Tideglusib works by stimulating stem cells in the pulp of teeth, the source of new dentine. Dentine is the mineralized substance beneath tooth enamel that gets eaten away by tooth decay.
Teeth can naturally regenerate dentine without assistance, but only under certain circumstances. The pulp must be exposed through infection (such as decay) or trauma to prompt the manufacture of dentine.
But even then, the tooth can only re-grow a very thin layer naturally-not enough to repair cavities caused by decay, which are generally deep.
Tideglusib changes this outcome because it turns off the GSK-3 enzyme, which stops dentine from forming.
In the research, the team inserted small, biodegradable sponges made of collagen soaked in Tideglusib into cavities. The sponges triggered dentine growth and within six weeks, the damage was repaired.

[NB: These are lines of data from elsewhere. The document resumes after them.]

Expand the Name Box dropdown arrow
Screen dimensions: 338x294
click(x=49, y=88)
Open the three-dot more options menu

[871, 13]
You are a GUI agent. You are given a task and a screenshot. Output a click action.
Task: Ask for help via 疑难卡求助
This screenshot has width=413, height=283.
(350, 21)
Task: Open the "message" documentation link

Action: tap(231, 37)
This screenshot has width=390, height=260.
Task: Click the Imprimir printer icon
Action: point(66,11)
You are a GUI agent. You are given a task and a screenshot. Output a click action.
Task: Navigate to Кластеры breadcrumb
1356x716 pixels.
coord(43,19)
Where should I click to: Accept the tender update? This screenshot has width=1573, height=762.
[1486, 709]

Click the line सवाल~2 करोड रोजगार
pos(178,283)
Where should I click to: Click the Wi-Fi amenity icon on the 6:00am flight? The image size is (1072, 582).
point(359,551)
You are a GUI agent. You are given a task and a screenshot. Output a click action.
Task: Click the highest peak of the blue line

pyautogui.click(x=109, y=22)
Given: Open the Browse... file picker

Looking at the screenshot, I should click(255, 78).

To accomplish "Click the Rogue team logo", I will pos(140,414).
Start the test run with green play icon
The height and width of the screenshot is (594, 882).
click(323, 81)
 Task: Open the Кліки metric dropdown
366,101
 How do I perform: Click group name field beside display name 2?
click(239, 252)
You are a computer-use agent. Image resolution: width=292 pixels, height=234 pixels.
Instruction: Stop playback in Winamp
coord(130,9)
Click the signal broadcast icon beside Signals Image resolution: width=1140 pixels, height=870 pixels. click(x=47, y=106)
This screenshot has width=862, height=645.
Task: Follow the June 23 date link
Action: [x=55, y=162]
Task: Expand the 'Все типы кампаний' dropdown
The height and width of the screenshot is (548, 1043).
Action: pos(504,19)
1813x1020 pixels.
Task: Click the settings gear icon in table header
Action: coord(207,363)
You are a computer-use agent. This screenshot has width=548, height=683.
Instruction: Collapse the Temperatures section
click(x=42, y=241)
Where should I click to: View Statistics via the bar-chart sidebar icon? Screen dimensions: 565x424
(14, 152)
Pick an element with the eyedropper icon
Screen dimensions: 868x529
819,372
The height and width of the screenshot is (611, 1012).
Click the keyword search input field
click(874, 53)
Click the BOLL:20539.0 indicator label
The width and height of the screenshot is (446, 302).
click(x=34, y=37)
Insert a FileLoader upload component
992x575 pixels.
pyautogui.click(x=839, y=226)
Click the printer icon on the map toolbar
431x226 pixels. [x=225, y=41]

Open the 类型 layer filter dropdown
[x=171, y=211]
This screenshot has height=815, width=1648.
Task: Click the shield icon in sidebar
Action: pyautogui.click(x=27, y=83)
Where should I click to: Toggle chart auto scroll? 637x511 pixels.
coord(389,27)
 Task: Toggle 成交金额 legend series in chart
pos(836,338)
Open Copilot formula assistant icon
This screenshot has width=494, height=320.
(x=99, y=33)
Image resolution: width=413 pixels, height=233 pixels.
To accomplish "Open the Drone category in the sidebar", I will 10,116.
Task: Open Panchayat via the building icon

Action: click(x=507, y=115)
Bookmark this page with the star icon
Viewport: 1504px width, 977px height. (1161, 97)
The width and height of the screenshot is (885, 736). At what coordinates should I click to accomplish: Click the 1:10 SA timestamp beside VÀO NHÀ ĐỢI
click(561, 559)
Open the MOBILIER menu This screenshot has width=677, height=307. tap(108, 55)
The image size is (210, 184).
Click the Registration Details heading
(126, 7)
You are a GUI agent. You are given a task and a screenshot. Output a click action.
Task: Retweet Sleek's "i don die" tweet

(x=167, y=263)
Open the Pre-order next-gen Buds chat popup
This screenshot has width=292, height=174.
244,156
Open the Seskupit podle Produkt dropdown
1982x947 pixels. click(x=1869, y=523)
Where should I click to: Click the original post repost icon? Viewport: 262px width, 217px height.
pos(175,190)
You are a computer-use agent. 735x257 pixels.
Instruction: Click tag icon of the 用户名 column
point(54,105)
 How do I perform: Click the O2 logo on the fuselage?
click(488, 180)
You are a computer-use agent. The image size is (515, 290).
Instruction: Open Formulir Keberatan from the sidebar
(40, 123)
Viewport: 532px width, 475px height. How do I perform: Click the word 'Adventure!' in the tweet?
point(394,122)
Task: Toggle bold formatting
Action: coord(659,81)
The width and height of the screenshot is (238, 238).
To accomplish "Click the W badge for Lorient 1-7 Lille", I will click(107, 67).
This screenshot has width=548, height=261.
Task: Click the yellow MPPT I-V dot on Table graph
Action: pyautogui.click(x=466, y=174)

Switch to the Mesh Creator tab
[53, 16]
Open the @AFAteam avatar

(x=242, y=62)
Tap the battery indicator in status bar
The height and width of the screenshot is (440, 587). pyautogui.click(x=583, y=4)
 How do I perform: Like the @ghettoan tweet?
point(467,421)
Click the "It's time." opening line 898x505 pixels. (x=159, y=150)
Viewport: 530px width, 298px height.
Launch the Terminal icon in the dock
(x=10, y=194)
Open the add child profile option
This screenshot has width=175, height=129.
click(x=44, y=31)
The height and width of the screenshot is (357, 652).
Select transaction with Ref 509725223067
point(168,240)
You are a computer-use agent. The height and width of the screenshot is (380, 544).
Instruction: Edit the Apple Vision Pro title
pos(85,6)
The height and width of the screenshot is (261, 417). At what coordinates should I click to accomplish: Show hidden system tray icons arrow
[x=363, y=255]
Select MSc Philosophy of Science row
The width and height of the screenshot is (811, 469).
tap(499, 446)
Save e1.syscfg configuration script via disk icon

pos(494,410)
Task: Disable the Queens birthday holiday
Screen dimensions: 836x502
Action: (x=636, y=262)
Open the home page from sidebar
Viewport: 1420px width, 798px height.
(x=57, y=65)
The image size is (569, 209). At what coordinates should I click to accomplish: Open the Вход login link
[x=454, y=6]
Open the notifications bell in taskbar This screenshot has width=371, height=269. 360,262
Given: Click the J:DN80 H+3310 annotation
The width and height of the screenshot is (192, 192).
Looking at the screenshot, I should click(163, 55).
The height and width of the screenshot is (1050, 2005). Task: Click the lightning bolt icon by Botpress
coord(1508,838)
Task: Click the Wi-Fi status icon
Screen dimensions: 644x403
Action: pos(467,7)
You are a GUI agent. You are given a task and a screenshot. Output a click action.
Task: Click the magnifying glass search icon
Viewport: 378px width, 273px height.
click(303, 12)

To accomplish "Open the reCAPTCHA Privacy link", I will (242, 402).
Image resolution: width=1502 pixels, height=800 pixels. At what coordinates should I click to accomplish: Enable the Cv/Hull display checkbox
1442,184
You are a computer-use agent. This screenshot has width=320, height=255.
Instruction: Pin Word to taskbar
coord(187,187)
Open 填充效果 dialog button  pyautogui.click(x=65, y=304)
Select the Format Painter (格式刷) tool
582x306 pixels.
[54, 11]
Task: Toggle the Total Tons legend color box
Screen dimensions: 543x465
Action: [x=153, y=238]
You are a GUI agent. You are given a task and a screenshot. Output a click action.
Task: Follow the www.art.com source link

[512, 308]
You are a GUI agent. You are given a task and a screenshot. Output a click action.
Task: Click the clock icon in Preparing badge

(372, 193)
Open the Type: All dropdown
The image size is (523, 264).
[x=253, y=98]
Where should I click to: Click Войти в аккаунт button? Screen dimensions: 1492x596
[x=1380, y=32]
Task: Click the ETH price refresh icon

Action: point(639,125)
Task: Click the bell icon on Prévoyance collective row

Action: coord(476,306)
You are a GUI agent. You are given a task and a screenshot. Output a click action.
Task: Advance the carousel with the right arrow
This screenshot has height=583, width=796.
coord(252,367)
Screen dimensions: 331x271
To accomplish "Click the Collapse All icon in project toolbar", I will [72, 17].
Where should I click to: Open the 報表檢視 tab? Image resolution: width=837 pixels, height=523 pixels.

The collagen structure of the sponges melted away, leaving only the intact tooth.
Thus far, the procedure has only been used in mouse teeth. Yet as King’s College London Dental Institute Professor and lead author Paul Sharpe said “Using a drug that has already been tested in clinical trials for Alzheimer’s disease provides a real opportunity to get this dental treatment quickly into clinics.”
He added, “The simplicity of our approach makes it ideal as a clinical dental product for the natural treatment of large cavities, by providing both pulp protection and restoring dentine.”
The team suggested more work needed to be done on the finding.